Réutilisation de la protection faciale jetable
Dans certains contextes, l’approvisionnement en EPI est si faible que les travailleurs essentiels ou les travailleurs de la santé ne reçoivent qu’un seul respirateur, qui doit être réutilisé tant qu’ils travaillent, dans des conditions de forte exposition, car il n’y a aucune garantie quant au moment où le prochain masque qui seront fournis. Face à la pénurie de respirateurs et de masques faciaux à usage médical et de masques chirurgicaux à usage commun, les gens ont recouru à tout matériau disponible pour fabriquer leurs propres masques, soit pour une utilisation autonome ou, dans le cas de les travailleurs de la santé, comme un masque sur un respirateur.
Ce n’est pas une méthode qui peut être utilisée pendant des périodes prolongées car le nombre de couches la rend trop épaisse pour permettre une bonne respiration, ainsi que le piégeage de l’humidité près du visage de l’utilisateur, ce qui augmente la propagation virale.

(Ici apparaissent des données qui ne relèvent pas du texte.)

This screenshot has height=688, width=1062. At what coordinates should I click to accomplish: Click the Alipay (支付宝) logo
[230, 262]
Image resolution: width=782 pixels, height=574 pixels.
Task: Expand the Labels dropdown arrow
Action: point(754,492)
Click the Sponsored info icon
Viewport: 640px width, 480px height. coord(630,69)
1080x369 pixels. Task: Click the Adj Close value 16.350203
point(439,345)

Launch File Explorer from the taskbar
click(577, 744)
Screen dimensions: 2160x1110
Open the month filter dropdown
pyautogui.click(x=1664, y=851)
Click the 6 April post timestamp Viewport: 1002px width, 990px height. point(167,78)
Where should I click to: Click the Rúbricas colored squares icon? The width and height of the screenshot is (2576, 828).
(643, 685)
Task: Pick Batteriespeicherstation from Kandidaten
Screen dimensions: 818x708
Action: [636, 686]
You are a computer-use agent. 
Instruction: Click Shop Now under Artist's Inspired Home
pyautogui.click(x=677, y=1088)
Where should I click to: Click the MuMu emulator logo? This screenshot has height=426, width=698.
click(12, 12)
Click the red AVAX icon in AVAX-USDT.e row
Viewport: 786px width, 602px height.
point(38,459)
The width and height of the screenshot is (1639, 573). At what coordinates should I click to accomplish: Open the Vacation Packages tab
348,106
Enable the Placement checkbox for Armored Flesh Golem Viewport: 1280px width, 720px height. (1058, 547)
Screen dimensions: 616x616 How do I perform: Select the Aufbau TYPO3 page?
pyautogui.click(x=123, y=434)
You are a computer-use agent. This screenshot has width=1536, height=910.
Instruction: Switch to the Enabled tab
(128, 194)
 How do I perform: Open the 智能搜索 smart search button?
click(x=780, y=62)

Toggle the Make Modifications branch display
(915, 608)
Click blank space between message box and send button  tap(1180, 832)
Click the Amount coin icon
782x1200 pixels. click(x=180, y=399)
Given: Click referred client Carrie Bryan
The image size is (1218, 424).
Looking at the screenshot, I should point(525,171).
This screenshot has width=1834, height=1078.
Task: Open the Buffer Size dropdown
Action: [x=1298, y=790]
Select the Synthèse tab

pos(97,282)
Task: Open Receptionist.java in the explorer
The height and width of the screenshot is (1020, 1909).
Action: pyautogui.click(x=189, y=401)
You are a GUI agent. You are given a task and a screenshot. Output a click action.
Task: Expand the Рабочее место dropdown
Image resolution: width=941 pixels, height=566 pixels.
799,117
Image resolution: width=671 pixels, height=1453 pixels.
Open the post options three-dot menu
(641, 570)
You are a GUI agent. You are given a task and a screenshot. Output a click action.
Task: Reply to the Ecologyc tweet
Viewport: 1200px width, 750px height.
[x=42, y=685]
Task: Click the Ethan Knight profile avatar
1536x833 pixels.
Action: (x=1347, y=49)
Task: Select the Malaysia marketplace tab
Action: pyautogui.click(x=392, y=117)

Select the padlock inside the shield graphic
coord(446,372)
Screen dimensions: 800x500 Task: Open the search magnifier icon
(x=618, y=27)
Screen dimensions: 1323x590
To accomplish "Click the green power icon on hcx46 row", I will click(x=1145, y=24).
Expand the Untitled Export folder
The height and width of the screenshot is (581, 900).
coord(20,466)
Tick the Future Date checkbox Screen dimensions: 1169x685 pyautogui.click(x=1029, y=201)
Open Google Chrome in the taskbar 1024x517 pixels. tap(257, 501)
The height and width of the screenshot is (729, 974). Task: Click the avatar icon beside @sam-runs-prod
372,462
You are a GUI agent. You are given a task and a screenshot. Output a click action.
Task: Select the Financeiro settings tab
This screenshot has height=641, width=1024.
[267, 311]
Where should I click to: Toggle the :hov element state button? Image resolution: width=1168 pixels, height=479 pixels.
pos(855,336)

D’un autre côté, l’utilisation de masques moins efficaces réduit le niveau de protection, laissant l’utilisateur vulnérable.
Les respirateurs EPI sont actuellement stérilisés afin de pouvoir être réutilisés, mais ce processus entraîne une réduction significative de la capacité de ces respirateurs à bloquer les aérosols viraux. Parfois, le processus de stérilisation endommage l’équipement ou le rend impropre à une utilisation plus sûre.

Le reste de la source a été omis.